Revealing spatial and temporal patterns from Flickr photography: a case study with tourists in Amsterdam

Organised by Laboratory of Geo-information Science and Remote Sensing

Wed 8 April 2015 08:30 to 09:00

Venue Gaia, gebouwnummer 101
Room 1

By Sander van der Drift (The Netherlands)


This thesis presents an exploratory visual analytics approach to identify temporal distributions, spatial clusters and popular routes of tourists in Amsterdam by making use of geotagged photos from social media platform Flickr. The methods combine the analytical strength of humans with the data processing power of computers, using geovisualisations and charts to explore data, find patterns, and draw conclusions from its outcomes. For this research, the metadata of 2,849,261 geotagged photos was harvested from Flickr and stored in a spatial database. From this dataset, 393,828 photos are located in the municipality of Amsterdam. Our semi-automatic classification method classified 39,1% of the users as tourist with a very high precision and recall. The temporal distribution of tourists and locals is compared for different temporal granularities. A method is presented to assess photo timestamps by making use of photos that contain a real clock.

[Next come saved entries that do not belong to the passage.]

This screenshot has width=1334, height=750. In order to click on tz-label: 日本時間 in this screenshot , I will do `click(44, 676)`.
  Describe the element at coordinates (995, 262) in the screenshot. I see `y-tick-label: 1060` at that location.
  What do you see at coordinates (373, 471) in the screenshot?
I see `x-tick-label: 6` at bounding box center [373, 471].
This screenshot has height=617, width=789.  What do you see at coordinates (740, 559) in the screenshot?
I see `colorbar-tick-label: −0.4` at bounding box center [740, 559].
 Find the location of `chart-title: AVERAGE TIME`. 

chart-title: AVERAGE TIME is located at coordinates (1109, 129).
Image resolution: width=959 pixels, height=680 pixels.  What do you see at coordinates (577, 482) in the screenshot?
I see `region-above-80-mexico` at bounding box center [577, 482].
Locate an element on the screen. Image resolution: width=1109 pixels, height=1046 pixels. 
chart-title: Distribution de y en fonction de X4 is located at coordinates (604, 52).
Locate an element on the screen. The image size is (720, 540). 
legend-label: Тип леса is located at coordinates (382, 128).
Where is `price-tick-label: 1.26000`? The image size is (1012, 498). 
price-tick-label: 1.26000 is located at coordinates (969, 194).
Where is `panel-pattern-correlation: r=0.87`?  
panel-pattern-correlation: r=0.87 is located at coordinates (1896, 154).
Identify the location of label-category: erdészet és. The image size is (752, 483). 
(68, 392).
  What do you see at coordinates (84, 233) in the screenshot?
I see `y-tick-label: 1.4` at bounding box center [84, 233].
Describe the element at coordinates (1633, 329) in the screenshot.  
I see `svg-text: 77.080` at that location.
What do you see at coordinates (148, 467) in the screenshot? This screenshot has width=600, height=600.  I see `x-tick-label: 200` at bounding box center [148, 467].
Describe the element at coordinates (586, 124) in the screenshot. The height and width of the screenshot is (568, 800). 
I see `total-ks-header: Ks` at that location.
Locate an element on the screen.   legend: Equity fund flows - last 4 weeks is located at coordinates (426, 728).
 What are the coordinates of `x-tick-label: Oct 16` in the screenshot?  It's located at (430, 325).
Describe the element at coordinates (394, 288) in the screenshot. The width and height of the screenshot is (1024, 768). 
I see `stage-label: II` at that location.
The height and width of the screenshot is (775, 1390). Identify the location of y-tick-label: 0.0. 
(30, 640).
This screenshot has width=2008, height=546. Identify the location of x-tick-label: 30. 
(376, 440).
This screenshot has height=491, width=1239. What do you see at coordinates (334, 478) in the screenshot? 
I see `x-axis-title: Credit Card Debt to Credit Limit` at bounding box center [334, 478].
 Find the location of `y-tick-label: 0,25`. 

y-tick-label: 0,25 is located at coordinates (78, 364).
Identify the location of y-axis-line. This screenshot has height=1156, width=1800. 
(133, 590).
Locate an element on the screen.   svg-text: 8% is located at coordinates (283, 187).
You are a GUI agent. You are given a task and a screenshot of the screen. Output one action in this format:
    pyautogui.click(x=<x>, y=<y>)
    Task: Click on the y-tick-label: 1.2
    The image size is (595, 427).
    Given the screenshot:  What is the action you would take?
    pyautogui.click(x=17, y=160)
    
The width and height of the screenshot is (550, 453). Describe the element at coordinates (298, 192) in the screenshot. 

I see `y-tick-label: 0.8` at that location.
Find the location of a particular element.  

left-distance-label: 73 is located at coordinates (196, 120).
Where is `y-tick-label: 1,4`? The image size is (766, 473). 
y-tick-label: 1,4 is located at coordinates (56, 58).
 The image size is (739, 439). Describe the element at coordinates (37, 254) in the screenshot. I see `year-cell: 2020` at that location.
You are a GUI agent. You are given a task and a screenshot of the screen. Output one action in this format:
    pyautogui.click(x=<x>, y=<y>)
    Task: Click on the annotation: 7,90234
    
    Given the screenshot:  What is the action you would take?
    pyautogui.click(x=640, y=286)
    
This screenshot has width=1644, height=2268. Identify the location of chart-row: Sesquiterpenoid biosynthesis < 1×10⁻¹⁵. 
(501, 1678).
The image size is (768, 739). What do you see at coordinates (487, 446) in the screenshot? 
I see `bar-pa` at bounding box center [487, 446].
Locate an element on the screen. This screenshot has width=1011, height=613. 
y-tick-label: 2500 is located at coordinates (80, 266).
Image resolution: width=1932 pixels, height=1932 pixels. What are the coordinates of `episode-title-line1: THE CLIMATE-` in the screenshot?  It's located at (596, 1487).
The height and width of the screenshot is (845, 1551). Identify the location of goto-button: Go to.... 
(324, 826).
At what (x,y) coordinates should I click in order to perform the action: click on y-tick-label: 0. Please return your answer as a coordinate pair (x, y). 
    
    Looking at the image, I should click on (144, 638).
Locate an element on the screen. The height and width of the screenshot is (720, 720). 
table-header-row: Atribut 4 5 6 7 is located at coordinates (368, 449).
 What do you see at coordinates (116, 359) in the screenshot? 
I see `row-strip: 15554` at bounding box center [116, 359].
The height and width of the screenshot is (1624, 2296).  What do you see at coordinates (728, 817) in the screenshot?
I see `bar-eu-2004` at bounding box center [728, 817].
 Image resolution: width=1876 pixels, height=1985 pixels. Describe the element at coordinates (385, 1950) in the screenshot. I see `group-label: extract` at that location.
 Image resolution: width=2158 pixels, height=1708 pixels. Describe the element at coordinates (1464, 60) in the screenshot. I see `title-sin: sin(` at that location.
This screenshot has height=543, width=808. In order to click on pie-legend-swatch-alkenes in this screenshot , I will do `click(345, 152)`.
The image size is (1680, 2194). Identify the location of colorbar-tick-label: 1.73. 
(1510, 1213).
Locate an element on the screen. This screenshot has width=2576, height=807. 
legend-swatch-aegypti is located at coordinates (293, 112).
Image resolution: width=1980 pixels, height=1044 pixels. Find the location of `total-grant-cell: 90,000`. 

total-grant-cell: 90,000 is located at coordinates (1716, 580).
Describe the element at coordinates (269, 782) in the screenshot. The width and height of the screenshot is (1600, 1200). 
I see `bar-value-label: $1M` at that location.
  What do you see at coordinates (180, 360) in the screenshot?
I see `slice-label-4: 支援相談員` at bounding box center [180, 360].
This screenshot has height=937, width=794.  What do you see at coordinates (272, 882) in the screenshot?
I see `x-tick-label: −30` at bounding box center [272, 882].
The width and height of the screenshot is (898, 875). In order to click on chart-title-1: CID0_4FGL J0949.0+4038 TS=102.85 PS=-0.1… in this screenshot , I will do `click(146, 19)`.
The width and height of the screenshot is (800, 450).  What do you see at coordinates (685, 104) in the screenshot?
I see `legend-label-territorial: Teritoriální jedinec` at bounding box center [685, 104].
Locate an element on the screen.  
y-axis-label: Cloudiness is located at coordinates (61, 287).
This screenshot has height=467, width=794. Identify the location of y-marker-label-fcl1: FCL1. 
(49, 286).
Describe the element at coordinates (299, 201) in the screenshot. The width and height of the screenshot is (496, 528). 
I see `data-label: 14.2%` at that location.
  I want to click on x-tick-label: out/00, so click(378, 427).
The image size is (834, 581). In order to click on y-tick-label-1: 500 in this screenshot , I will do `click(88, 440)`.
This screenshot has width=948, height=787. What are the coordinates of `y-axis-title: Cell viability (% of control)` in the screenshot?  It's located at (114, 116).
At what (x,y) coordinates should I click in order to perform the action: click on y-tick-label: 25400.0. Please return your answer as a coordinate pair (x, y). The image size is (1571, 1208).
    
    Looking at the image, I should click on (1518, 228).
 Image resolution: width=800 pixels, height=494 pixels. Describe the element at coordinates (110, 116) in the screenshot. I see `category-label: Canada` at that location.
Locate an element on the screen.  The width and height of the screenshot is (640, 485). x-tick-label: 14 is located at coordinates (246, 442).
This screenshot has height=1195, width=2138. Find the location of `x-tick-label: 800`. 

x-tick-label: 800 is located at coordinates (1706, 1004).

We implemented a grid-based clustering method to explore Amsterdam’s spatial distribution of tourists in Google Earth. The major tourist hotspots are detected using the density-based clustering algorithm DBSCAN. Finally, we estimated the most probable routes of tourists between subsequent photo locations and aggregated all route calculations into a route density map. A qualitative approach was used to validate the study outcomes by interviewing eight tourism experts of the municipality of Amsterdam. We found that their knowledge about the city bears a good resemblance with the detected spatial clusters and route density map of tourists. Despite several imperfections of geosocial data, we conclude that our methods provide meaningful insight into the spatial and temporal patterns of tourists in urban spaces and are a valuable addition to traditional tourism surveys.